:: WRITTEN PROBLEM A ::
Reproduce the part of the pension law article starting at "Given the substantial" and ending at "these decisions.".
:: WRITTEN PROBLEM B ::
Carry on the pension law article from its last sentence.

--- Begin PROVIDED TEXT ---

Given the substantial increase in the cost to employers of funding
defined benefit schemes over the last few years, and the fact that
many schemes now have significant deficits, it is unsurprising that
the funding of pension schemes has been the subject of several of
these decisions.
Other important cases have covered discrimination, drafting errors
in scheme documents and the binding nature of announcements to
members. Some of the most significant of these decisions are
summarised in this article.
British Vita -v- British Vita Pension Fund Trustees [2007] 27 PBLR
This case raised the question of how the new scheme funding require-ments
under Part 3 of the Pensions Act 2004 (which came into force on 30
December 2005) impact on the contribution rules of defined benefit
occupational pension schemes. The question arose in the context of
two schemes, in relation to both of which British Vita was the
principal employer. Until 14 June 2005, British Vita was listed on
the London Stock Exchange and was a cons-tituent company of the FTSE
250 index. On that day, British Vita was acquired by a private
equity firm and was later re-registered as an unlimited company. On
28 July 2006, the trustees of the two schemes demanded payment of
£40.6 million and £9 million respectively. These demands were made
pursuant to the powers vested in the trustees under the schemes’
contribution rules. British Vita refused to meet the demands and the
trustees threatened proceedings to recover the amounts. British Vita
subsequently initiated proceedings challenging the validity of the
demands. One of the grounds on which British Vita challenged the
validity of the demands was that, as a result of the coming into
force of the provisions of Part 3 of the Pensions Act 2004, the
trustees were, by the time the demands were made, no longer able to
exercise the powers conferred on them by the respective contribution
rules of the schemes.

--- End PROVIDED TEXT ---
--- Begin ENTRIES SUPPLIED ---

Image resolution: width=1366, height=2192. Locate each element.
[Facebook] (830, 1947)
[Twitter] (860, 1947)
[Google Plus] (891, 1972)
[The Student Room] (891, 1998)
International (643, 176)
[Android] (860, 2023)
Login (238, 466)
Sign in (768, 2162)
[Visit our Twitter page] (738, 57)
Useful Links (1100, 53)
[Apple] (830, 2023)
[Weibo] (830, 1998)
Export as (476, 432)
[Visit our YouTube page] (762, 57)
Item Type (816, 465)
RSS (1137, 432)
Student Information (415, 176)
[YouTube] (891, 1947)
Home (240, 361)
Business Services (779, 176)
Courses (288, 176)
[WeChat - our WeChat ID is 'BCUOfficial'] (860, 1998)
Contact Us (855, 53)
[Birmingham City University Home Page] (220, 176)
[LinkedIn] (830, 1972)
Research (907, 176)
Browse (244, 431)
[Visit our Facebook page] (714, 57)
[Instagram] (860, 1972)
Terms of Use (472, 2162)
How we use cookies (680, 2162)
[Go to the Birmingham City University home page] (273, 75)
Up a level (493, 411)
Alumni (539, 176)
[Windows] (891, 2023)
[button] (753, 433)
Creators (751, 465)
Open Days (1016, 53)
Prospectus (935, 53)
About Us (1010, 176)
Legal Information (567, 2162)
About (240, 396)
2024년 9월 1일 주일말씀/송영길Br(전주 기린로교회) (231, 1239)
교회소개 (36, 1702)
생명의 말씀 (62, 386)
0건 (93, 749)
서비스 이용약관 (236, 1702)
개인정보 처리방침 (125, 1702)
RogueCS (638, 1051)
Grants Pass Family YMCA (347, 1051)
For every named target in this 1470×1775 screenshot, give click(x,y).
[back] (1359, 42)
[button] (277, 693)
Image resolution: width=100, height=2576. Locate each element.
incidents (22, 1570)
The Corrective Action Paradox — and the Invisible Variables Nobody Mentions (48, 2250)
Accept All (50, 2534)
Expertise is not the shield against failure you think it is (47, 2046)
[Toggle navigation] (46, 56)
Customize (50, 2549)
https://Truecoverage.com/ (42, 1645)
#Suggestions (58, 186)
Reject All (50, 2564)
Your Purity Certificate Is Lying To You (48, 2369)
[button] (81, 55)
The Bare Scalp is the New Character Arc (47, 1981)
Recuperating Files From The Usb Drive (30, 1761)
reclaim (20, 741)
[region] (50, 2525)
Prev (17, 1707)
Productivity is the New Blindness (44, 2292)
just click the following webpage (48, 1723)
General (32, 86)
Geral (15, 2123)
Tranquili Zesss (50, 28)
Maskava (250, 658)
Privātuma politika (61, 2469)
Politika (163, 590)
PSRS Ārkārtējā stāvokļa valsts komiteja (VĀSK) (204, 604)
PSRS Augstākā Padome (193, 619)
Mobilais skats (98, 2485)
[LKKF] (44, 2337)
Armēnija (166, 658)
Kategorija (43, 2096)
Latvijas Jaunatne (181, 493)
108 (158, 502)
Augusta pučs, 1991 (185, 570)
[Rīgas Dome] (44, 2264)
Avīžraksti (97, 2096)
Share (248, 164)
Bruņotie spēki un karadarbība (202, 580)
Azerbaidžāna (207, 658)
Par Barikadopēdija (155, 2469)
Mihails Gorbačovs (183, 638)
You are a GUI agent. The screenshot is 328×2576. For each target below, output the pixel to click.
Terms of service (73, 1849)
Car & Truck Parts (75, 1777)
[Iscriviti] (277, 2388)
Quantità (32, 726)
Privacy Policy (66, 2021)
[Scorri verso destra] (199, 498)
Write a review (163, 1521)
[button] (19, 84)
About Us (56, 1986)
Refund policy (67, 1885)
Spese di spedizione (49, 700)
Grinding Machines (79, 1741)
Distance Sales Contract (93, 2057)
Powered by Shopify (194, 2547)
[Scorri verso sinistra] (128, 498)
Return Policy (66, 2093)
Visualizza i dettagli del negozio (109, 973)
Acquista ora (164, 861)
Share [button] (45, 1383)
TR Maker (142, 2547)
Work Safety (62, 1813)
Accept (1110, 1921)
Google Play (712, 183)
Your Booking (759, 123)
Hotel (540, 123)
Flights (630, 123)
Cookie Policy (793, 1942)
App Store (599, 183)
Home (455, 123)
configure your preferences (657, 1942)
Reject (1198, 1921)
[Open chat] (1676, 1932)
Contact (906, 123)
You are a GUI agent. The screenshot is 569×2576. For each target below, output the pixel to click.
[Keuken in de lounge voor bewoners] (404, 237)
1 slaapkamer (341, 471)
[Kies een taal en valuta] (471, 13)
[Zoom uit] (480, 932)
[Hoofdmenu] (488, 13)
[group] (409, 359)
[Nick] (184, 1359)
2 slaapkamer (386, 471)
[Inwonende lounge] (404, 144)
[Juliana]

--- End ENTRIES SUPPLIED ---

:: EXPECTED ANSWER A ::
Given the substantial increase in the cost to employers of funding
defined benefit schemes over the last few years, and the fact that
many schemes now have significant deficits, it is unsurprising that
the funding of pension schemes has been the subject of several of
these decisions.

:: EXPECTED ANSWER B ::
The High Court rejected British Vita’s argument that Part 3 provides
a complete code for the making of contributions to a pension scheme.
Warren J considered the implications of Section 306 of the Pensions
Act 2004, which provides that the provisions of Part 3 will, to the
extent that there is any conflict, override the provisions of the
scheme, concluding that, until the first schedule of contributions
under the new scheme funding regime is in place, there can be no
conflict between the legislation and a scheme’s contribution rule.
Given that the demands were made before the schemes’ first schedules
of contributions were in place, the High Court decided that the
demands were not invalidated by Part 3. No decision was made on the
question of whether, had a schedule of contributions been in place
when the demands were made, Part 3 would have rendered the demands
invalid.
The High Court’s decision was appealed, but the case was settled
before the Court of Appeal heard the appeal.
Lindorfer -v- Council of the European Union [2007] 54 PBLR
In this case, the European Court of Justice (the “ECJ”) considered
whether the use of different actuarial factors for men and women
amounts to sex discrimination. Ms Lindorfer was an Austrian national
who worked in Austria and contributed to a pension scheme for over
13 years. On entering the Council’s service, she requested the
transfer to the Council’s pension scheme of the pension rights she
had acquired under the Austrian pension scheme. In calculating the
number of years of pensionable service to be credited to Ms
Lindorfer in the Council’s pension scheme, actuarial factors were
used which vary according to sex to take account of women’s longer
life expectancy. Ms Lindorfer brought an action before the Court of
First Instance claiming that the distinction according to sex is
contrary to the principle of equal treatment. The Court of First
Instance dismissed the action and Ms Lindorfer appealed to the ECJ.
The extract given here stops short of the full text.